> [EXERCISE BRIEF]:
Transcribe all of the records, leaving out any pictures.

Stored data
-------------------------

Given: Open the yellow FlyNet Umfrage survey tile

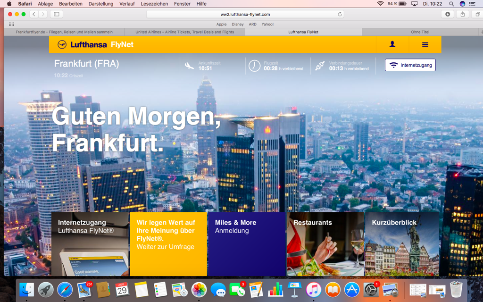Looking at the screenshot, I should click(168, 243).
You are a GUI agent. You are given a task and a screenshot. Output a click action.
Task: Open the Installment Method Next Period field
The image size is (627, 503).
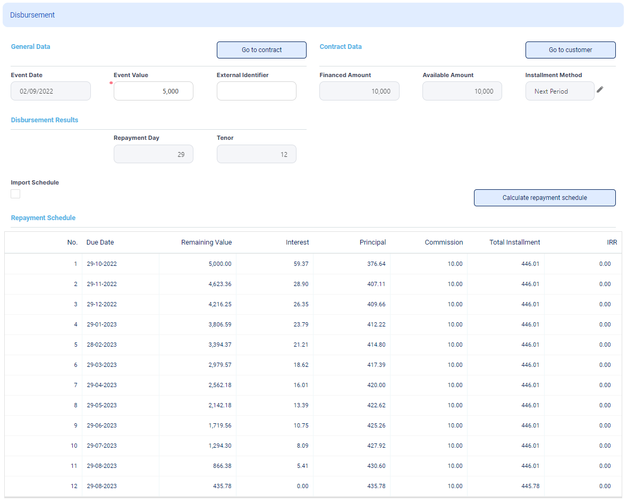[560, 91]
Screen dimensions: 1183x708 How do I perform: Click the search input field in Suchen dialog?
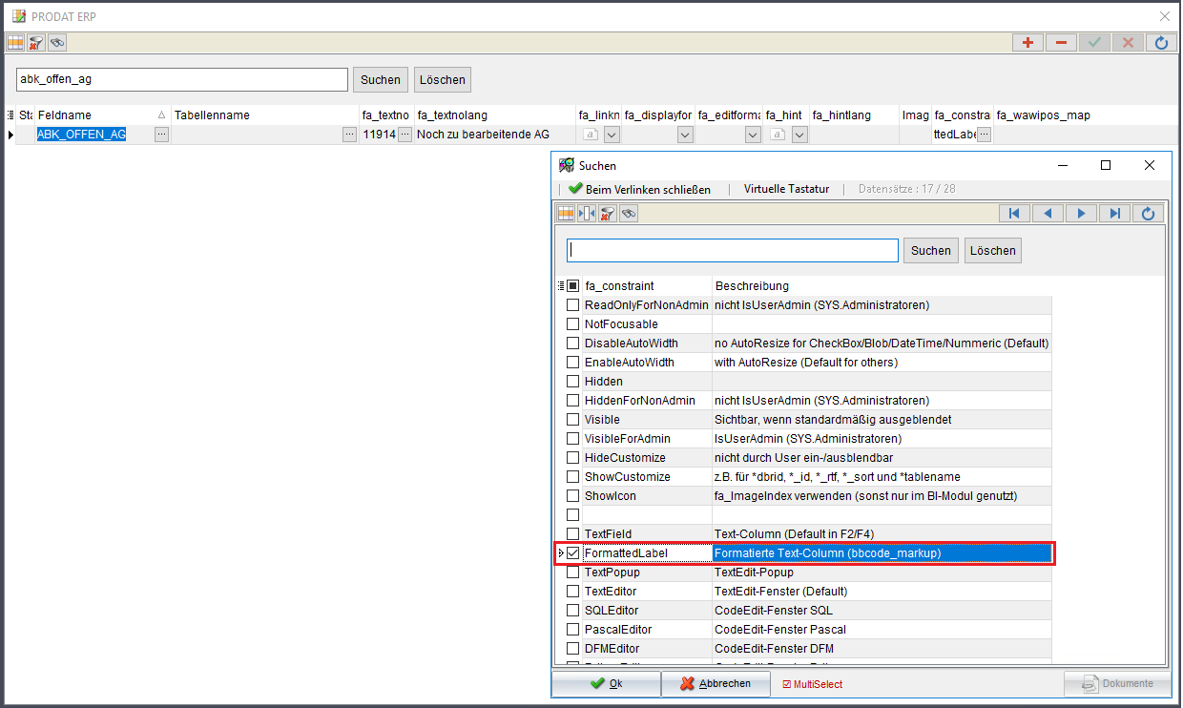tap(733, 250)
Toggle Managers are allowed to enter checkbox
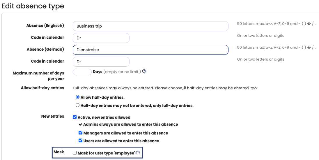Viewport: 319px width, 160px height. [81, 133]
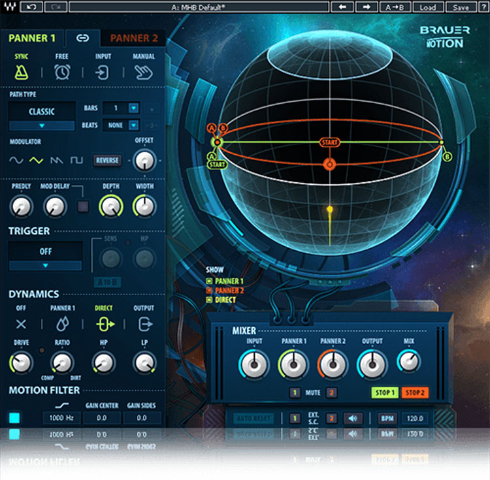Image resolution: width=490 pixels, height=480 pixels.
Task: Click the panner link chain icon
Action: pyautogui.click(x=82, y=38)
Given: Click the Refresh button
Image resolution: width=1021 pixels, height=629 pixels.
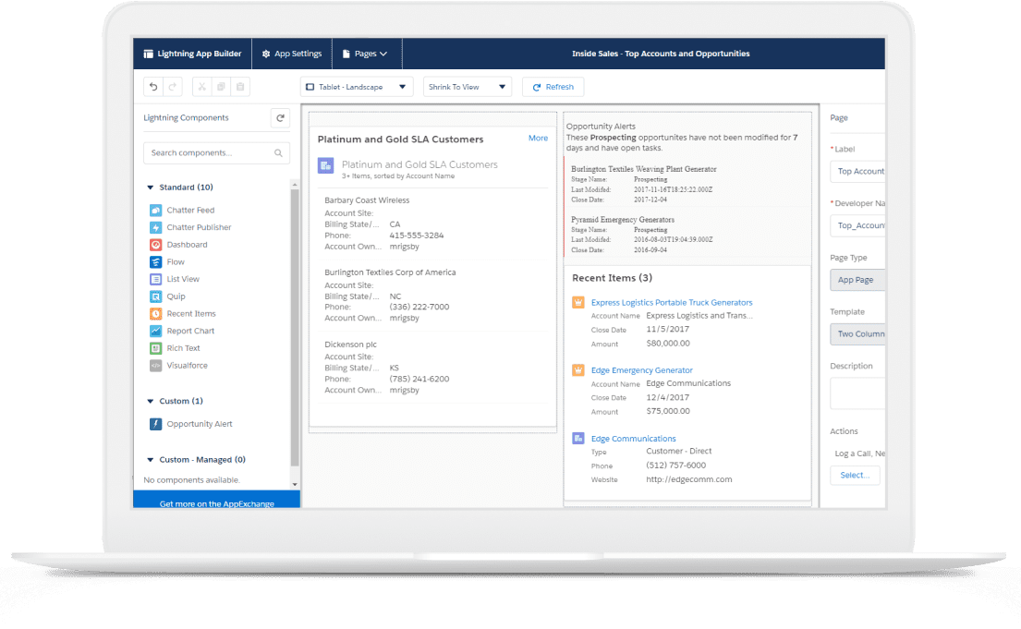Looking at the screenshot, I should [553, 87].
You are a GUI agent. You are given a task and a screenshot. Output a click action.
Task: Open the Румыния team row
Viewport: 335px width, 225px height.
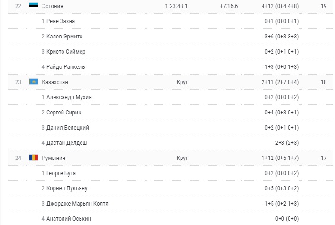coord(54,158)
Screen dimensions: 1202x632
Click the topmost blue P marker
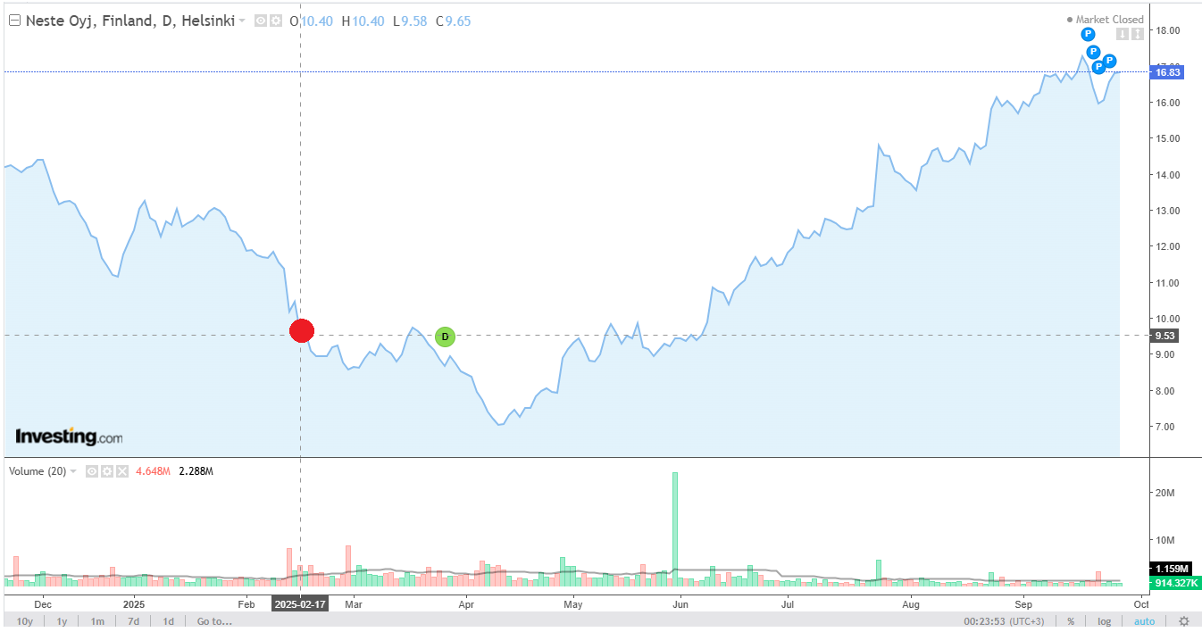(x=1088, y=34)
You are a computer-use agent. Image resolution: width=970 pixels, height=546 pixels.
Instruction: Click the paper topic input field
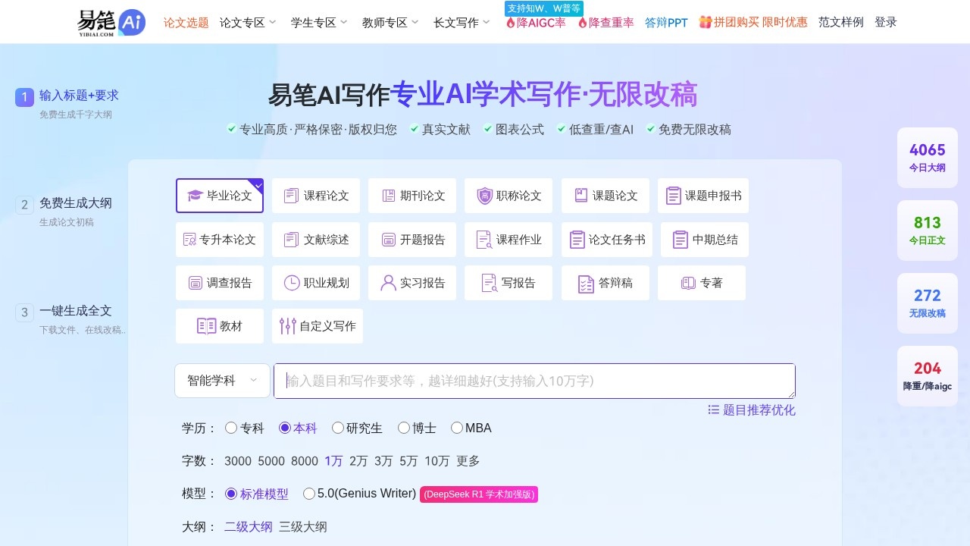534,380
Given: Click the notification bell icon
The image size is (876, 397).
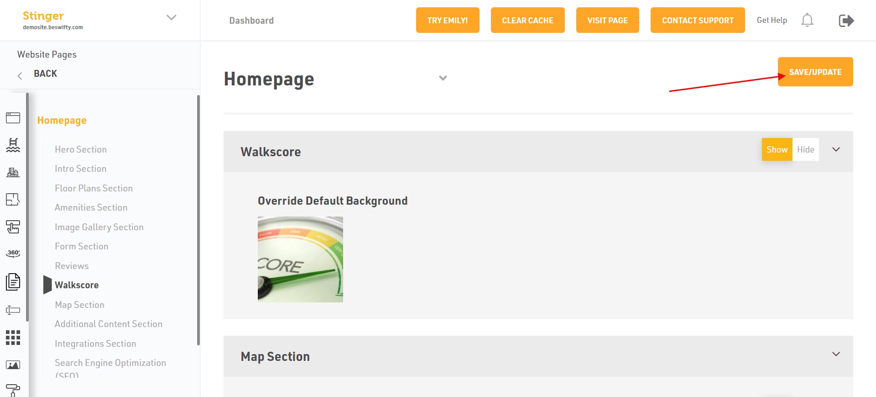Looking at the screenshot, I should 807,20.
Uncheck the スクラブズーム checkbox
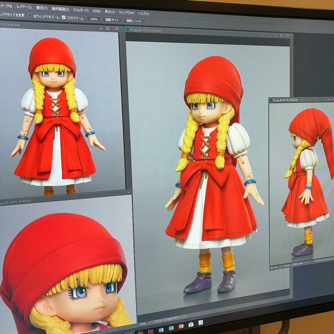Viewport: 334px width, 334px height. tap(64, 17)
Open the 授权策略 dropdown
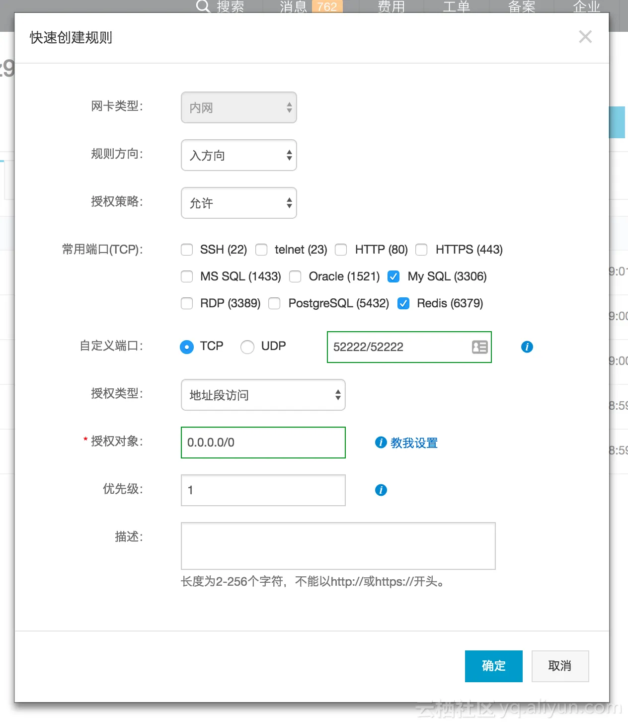This screenshot has width=628, height=724. click(239, 203)
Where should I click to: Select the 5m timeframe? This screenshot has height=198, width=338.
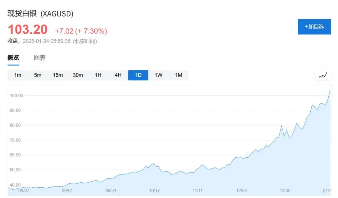[x=38, y=75]
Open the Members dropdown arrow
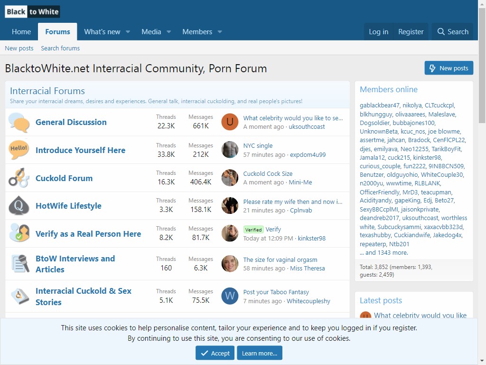This screenshot has height=365, width=486. [x=220, y=32]
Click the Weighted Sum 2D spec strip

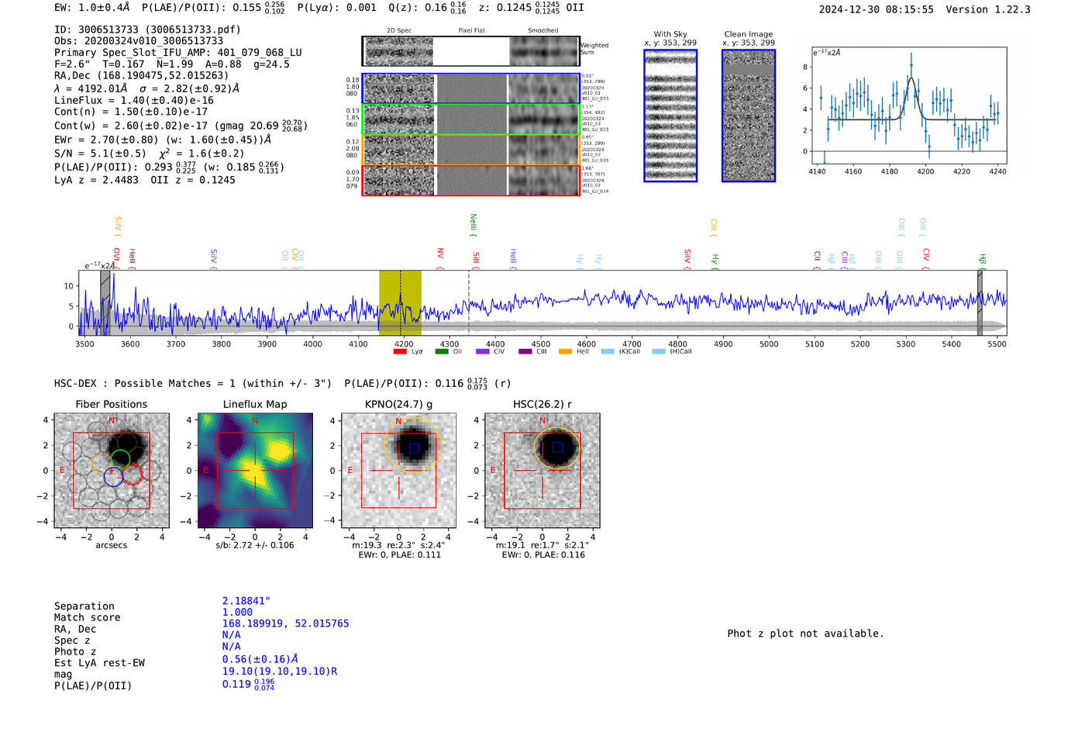tap(470, 51)
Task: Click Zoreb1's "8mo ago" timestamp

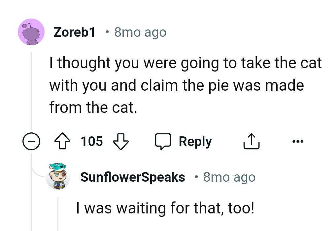Action: click(140, 32)
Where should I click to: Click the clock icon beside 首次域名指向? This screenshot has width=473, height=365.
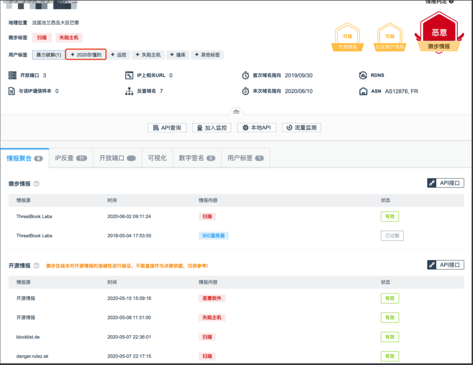click(x=246, y=75)
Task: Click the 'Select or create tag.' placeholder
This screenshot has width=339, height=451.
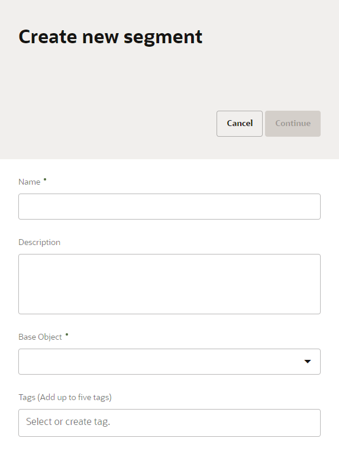Action: click(x=68, y=421)
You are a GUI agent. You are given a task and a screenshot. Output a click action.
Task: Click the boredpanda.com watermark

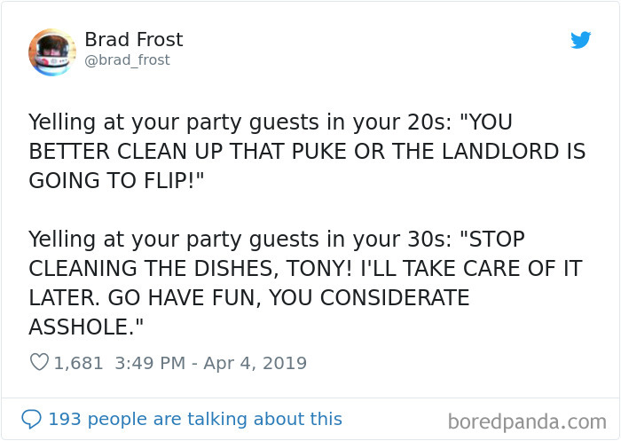(x=527, y=421)
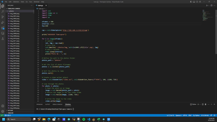The width and height of the screenshot is (217, 122).
Task: Open the Run and Debug view
Action: point(3,22)
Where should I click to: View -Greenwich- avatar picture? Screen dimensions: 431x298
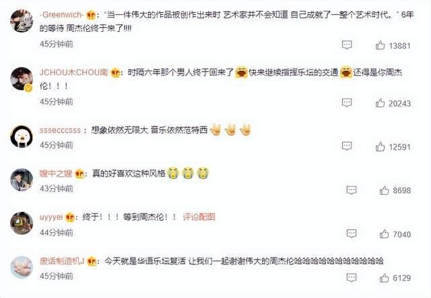point(22,21)
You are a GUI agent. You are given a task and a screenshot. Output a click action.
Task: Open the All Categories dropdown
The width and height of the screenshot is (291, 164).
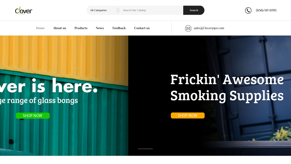(102, 10)
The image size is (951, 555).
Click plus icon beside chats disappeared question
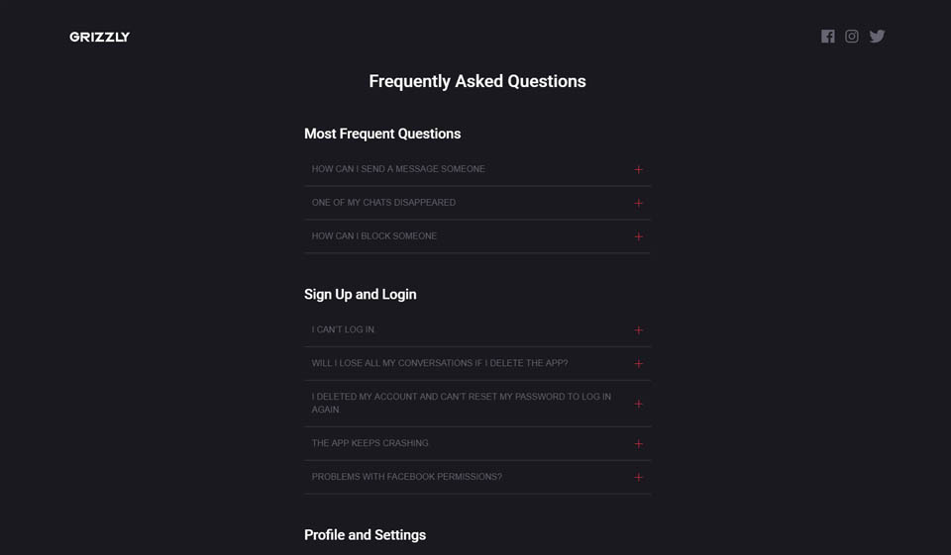pos(638,203)
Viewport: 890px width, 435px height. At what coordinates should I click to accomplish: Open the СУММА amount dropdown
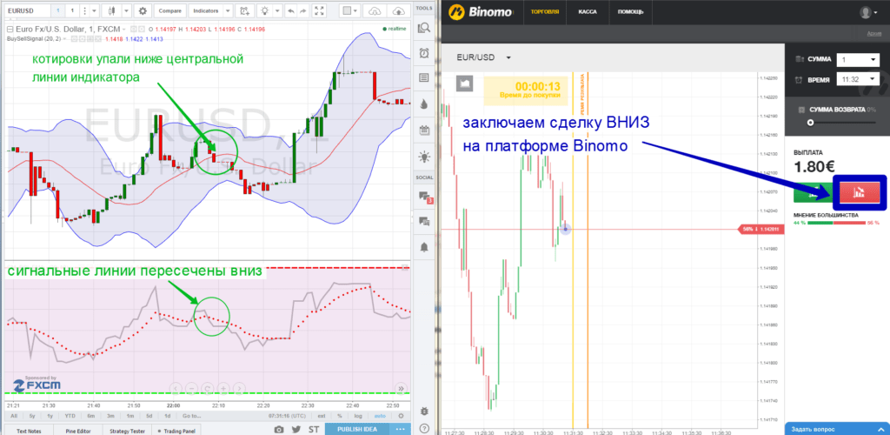858,60
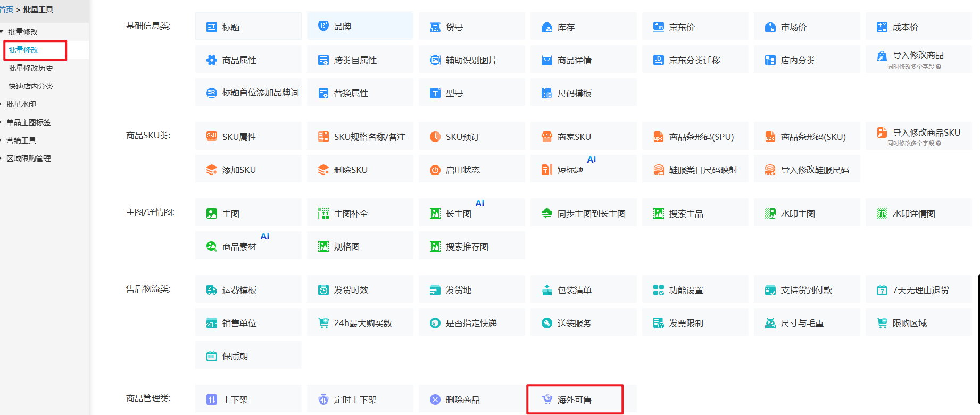The width and height of the screenshot is (980, 415).
Task: Click the 标题 title edit icon
Action: click(x=212, y=27)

-------------------------

> [EXPECTED ANSWER]:
Given: Open the yellow FlyNet Umfrage survey tile

Looking at the screenshot, I should click(168, 243).
You are a GUI agent. You are given a task and a screenshot. Output a click action.
Task: Open the Installment Method Next Period field
The image size is (627, 503).
[560, 91]
Screen dimensions: 1183x708 How do I perform: Click the search input field in Suchen dialog?
tap(733, 250)
Toggle Managers are allowed to enter checkbox
Viewport: 319px width, 160px height. [81, 133]
Image resolution: width=490 pixels, height=480 pixels.
Task: Click the panner link chain icon
Action: pyautogui.click(x=82, y=38)
Given: Click the Refresh button
Image resolution: width=1021 pixels, height=629 pixels.
Looking at the screenshot, I should [553, 87].
You are a GUI agent. You are given a task and a screenshot. Output a click action.
Task: Open the Румыния team row
Viewport: 335px width, 225px height.
coord(54,158)
Screen dimensions: 1202x632
Click the topmost blue P marker
(x=1088, y=34)
You are a computer-use agent. Image resolution: width=970 pixels, height=546 pixels.
Instruction: Click the paper topic input field
534,380
Given: Click the notification bell icon
The image size is (876, 397).
Looking at the screenshot, I should 807,20.
Uncheck the スクラブズーム checkbox
Viewport: 334px width, 334px height. tap(64, 17)
Open the 授权策略 dropdown
This screenshot has width=628, height=724. click(239, 203)
Where should I click to: Select the 5m timeframe? This screenshot has height=198, width=338.
[x=38, y=75]
Open the Members dropdown arrow
This screenshot has height=365, width=486. [x=220, y=32]
Click the Weighted Sum 2D spec strip

tap(470, 51)
Task: Click Zoreb1's "8mo ago" timestamp

Action: click(140, 32)
Where should I click to: Click the clock icon beside 首次域名指向? This screenshot has width=473, height=365.
click(x=246, y=75)
Task: Click the 'Select or create tag.' placeholder
This screenshot has width=339, height=451.
Action: click(x=68, y=421)
You are a GUI agent. You are given a task and a screenshot. Output a click action.
Task: Click the boredpanda.com watermark

(x=527, y=421)
The width and height of the screenshot is (217, 122).
Task: Open the Run and Debug view
Action: point(3,22)
Where should I click to: View -Greenwich- avatar picture? Screen dimensions: 431x298
point(22,21)
You are a GUI agent. You are given a task and a screenshot. Output a click action.
Task: Open the All Categories dropdown
The width and height of the screenshot is (291, 164).
(102, 10)
The image size is (951, 555).
Click plus icon beside chats disappeared question
pos(638,203)
Viewport: 890px width, 435px height. At what coordinates should I click to accomplish: Open the СУММА amount dropdown
858,60
The width and height of the screenshot is (980, 415).
Task: Click the 标题 title edit icon
Action: click(x=212, y=27)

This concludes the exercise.